Author Interviews, Cost of Health Care, Health Care Systems, JAMA, Surgical Research / 28.07.2016
Safety-Net Hospitals Can Reduce Costs By Shifting Complex Surgery Patients to Other Hospitals
MedicalResearch.com Interview with:
Richard Hoehn, MD
Resident in General Surgery
College of Medicine
University of Cincinnati
MedicalResearch.com: What is the background for this study? What are the main findings?
Response: A recent study from our research group (Hoehn et al, JAMA Surgery, 2015) found that safety-net hospitals perform complex surgery with higher costs compared to other hospitals, and that these higher costs are potentially due to intrinsic differences in hospital performance.

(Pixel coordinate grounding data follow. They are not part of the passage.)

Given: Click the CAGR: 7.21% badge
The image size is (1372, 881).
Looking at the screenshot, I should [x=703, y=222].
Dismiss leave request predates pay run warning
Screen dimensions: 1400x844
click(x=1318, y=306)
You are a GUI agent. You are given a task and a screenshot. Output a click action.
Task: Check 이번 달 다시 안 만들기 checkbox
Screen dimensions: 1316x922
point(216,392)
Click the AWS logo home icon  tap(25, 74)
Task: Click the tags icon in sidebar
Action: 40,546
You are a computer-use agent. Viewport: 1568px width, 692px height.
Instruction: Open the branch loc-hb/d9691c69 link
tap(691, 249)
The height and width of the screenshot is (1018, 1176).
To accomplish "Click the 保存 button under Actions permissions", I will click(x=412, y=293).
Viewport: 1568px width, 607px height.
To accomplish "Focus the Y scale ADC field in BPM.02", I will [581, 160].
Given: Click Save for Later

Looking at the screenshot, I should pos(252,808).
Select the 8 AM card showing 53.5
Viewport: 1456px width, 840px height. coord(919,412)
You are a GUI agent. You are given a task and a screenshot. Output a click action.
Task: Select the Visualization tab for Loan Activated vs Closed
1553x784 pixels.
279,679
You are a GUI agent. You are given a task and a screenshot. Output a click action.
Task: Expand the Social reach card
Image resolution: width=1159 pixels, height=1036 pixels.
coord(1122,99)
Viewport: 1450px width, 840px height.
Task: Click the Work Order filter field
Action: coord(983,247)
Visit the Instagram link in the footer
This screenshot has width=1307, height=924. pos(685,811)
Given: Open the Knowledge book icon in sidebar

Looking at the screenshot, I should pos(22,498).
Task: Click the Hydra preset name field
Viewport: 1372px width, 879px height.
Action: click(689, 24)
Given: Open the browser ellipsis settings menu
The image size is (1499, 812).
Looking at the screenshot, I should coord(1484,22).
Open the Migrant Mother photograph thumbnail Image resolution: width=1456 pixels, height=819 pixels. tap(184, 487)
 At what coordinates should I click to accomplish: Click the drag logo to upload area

In this analysis, we decided to simulate different policy initiatives that attempt to reduce costs at safety-net hospitals. Using a decision analytic model, we analyzed pancreaticoduodenectomy performed at academic hospitals in the US and tried to reduce costs at safety-net hospitals by either
1) reducing their mortality,
2) reducing their patients’ comorbidities and complications, or
3) sending their patients to non-safety-net hospitals for their surgery.
While reducing mortality had a negligible impact on cost and reducing comorbidities/complications had a noticeable impact on cost, far and away the most successful way to reduce costs at safety-net hospitals, based on our model, was to send patients away from safety-net hospitals for their pancreaticoduodenectomy.